Segment Start: Data shown
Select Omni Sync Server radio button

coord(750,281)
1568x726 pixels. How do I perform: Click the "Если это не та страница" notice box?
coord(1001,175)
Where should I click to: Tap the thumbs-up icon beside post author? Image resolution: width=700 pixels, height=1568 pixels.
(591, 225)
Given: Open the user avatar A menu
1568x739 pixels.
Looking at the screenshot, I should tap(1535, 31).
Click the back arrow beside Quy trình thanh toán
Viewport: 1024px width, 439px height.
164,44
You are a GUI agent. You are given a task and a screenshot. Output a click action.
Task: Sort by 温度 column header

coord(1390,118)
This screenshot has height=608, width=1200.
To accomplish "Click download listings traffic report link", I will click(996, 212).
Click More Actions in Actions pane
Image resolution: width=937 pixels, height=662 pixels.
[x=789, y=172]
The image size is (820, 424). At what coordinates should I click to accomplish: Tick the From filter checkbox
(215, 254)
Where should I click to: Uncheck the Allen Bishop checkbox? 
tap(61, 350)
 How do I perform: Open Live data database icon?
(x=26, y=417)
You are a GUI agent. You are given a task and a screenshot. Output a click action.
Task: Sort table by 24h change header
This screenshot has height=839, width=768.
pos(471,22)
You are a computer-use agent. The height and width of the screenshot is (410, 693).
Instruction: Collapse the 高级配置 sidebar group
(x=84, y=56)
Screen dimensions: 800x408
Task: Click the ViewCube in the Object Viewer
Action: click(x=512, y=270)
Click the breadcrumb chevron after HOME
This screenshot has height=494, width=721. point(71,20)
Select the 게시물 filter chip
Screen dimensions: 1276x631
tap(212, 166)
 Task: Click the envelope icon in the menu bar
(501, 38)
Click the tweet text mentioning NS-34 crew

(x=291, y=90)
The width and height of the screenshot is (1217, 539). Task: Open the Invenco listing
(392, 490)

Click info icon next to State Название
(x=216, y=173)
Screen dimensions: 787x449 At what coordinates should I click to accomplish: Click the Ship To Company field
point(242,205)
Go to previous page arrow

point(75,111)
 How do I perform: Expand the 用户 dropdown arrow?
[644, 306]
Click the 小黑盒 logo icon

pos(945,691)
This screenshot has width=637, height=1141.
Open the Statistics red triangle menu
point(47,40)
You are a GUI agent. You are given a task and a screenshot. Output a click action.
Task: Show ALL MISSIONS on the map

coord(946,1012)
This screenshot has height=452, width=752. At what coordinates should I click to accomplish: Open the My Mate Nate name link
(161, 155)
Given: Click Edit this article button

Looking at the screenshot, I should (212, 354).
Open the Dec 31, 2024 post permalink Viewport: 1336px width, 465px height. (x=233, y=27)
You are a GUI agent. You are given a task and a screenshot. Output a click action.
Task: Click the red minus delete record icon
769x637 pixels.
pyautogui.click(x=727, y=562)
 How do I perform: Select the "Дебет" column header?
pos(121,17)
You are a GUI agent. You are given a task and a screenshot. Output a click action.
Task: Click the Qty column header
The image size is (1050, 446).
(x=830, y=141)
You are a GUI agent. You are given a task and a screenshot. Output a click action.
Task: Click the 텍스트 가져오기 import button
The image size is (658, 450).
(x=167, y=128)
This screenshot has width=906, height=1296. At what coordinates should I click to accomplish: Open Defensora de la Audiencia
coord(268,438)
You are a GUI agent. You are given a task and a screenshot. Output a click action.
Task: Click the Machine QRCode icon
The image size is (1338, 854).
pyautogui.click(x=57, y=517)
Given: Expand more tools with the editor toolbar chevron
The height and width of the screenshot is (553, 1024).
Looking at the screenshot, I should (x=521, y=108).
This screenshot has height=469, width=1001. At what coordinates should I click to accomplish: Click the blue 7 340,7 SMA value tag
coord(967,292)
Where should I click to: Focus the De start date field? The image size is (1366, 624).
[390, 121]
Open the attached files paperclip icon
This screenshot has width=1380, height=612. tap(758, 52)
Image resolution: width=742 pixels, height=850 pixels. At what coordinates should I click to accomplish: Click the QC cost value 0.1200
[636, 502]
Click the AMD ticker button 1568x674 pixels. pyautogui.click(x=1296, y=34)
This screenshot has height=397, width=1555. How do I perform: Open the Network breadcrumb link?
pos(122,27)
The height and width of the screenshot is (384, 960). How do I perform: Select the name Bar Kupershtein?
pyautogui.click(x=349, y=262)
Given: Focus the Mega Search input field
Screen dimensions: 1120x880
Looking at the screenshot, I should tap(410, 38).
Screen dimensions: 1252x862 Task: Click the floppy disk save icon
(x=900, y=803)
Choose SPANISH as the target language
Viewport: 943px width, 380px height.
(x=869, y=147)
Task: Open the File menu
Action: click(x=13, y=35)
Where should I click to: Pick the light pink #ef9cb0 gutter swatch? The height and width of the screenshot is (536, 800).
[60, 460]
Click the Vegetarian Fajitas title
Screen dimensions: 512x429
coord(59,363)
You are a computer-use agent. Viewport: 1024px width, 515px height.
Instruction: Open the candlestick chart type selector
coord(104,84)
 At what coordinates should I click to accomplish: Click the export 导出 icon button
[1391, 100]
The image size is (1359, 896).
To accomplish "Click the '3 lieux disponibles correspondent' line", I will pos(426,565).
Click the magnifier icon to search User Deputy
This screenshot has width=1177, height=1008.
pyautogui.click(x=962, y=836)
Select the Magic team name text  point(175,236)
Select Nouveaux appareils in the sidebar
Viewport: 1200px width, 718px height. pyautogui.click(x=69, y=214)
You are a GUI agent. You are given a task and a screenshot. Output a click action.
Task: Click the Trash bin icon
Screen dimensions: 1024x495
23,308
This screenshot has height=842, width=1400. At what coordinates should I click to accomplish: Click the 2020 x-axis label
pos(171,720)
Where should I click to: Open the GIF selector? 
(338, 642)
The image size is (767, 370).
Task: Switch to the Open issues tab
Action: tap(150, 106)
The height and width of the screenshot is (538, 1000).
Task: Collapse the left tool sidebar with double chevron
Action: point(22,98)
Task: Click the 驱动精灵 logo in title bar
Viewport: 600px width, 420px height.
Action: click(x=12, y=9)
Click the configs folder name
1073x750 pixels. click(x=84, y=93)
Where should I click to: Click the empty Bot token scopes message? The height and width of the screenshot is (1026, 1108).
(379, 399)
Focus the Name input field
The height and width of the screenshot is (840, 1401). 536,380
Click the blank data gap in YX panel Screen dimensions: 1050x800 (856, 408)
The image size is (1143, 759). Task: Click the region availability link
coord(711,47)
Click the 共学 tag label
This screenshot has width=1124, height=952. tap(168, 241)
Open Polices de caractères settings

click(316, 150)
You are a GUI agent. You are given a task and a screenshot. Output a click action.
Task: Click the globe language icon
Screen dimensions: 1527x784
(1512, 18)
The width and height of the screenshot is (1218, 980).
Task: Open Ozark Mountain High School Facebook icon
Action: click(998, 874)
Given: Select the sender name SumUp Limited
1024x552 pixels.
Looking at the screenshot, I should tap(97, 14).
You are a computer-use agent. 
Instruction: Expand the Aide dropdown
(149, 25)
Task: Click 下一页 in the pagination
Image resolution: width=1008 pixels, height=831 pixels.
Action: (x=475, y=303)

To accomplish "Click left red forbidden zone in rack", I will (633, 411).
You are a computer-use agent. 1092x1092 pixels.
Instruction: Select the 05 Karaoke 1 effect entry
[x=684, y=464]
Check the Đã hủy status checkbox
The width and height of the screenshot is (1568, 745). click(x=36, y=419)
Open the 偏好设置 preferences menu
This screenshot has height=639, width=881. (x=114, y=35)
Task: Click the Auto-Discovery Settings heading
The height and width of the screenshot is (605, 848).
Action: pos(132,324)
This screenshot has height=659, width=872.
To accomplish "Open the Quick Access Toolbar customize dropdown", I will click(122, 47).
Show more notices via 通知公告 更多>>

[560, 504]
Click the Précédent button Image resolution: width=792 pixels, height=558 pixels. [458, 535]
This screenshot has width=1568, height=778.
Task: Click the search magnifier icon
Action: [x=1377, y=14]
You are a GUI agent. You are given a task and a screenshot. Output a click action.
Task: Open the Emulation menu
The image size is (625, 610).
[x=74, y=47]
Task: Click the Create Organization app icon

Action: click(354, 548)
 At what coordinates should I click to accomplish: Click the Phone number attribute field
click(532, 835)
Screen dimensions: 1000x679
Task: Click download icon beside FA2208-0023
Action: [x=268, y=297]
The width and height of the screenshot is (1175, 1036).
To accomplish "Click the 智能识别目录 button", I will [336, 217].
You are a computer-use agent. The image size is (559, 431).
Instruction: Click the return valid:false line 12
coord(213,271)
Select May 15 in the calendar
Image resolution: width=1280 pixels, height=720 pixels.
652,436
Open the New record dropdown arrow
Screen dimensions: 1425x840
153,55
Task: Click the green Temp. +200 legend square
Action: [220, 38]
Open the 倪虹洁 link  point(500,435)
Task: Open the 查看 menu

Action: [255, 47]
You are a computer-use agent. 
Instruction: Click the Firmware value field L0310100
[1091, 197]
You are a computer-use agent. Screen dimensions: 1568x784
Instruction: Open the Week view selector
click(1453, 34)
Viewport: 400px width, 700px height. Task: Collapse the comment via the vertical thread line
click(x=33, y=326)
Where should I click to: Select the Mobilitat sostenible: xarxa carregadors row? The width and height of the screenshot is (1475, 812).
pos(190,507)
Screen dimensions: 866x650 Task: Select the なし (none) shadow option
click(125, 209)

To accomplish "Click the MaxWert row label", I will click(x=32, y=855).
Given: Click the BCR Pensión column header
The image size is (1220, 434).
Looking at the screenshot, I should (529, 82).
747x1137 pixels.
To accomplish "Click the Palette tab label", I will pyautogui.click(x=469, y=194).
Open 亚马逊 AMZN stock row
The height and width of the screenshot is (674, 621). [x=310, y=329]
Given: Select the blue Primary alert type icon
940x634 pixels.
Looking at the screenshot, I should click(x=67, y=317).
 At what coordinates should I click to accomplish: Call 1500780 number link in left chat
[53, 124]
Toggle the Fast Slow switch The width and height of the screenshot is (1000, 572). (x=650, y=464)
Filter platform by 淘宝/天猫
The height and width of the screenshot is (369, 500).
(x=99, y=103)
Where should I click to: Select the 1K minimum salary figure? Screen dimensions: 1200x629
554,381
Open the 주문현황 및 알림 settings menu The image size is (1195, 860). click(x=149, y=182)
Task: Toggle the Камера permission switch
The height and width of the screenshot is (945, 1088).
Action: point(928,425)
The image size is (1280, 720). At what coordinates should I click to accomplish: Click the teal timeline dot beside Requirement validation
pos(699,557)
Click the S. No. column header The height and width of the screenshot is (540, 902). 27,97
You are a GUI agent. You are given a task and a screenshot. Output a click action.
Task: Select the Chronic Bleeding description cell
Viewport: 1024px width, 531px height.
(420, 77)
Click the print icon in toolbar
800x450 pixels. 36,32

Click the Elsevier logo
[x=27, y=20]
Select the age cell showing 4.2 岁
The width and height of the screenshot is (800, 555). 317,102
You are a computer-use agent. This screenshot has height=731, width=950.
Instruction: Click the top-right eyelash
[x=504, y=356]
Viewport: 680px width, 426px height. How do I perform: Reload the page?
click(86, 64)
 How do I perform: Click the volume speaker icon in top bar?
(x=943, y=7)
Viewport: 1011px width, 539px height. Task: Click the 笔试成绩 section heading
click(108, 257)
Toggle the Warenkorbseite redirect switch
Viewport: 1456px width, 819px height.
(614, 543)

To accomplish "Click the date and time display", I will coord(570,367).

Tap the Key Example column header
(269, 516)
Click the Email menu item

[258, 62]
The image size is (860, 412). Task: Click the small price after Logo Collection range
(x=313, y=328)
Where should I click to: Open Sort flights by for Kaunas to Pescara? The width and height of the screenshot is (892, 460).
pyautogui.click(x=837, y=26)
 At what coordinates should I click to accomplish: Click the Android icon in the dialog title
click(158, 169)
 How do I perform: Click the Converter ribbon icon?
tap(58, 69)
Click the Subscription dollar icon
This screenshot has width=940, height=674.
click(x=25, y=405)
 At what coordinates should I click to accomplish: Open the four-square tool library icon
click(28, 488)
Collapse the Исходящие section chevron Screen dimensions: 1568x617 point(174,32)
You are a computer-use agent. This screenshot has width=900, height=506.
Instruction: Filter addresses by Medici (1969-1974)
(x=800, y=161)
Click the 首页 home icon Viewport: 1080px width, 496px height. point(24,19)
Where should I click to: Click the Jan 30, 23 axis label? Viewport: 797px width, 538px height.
Segment End: Data shown
In this exercise, copy only the lines from the opening line of the material through the line where "Given: Open the user avatar A menu" appears.

Select Omni Sync Server radio button

coord(750,281)
1568x726 pixels. How do I perform: Click the "Если это не та страница" notice box?
coord(1001,175)
Where should I click to: Tap the thumbs-up icon beside post author? Image resolution: width=700 pixels, height=1568 pixels.
(591, 225)
Given: Open the user avatar A menu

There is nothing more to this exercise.